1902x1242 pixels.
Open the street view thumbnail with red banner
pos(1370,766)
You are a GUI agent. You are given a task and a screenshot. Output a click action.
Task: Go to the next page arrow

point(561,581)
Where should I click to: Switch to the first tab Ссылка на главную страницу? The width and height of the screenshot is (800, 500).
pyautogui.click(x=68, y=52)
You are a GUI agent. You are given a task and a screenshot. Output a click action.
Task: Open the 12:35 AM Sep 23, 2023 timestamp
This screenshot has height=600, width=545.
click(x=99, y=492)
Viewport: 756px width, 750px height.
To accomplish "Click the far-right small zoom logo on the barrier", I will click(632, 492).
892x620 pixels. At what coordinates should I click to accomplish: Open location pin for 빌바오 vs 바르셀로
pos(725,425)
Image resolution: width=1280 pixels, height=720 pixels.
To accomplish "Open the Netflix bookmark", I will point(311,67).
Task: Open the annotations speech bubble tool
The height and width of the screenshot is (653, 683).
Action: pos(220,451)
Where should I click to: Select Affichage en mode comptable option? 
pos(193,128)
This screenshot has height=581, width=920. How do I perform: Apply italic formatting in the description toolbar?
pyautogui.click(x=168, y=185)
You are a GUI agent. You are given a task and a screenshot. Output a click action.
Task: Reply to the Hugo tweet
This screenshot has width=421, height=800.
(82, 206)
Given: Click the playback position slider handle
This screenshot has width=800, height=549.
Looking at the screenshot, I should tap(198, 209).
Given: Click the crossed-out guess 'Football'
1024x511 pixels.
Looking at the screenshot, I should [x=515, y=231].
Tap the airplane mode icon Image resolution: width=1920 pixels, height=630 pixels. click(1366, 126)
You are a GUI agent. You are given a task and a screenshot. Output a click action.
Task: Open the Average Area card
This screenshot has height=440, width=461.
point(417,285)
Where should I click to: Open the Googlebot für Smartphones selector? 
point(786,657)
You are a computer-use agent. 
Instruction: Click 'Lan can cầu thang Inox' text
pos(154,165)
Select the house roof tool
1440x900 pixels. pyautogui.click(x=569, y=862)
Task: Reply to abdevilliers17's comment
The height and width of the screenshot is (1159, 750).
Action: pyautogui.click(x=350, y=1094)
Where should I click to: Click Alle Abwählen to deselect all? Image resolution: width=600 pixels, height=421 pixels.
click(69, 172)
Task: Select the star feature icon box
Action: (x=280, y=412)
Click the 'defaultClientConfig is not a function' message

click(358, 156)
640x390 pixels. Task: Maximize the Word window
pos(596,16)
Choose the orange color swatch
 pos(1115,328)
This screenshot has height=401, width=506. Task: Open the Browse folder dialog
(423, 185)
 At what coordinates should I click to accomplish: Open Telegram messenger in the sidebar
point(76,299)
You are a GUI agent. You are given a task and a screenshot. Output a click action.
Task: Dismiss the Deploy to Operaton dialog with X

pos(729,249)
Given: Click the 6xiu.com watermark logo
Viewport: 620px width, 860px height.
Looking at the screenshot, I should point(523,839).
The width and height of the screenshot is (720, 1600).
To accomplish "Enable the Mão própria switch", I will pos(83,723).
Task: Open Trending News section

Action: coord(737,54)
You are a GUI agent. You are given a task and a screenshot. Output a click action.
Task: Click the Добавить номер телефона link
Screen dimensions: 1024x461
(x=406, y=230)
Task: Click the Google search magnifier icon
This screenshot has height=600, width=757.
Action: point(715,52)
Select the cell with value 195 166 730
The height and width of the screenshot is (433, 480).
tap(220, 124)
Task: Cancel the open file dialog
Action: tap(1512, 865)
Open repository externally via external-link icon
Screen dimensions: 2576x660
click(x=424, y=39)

• **Task prompt**:
Wherever the word "logo" turns up in the material, copy the whole line.

• **Problem solution**:
To accomplish "Click the far-right small zoom logo on the barrier", I will click(632, 492).
Given: Click the 6xiu.com watermark logo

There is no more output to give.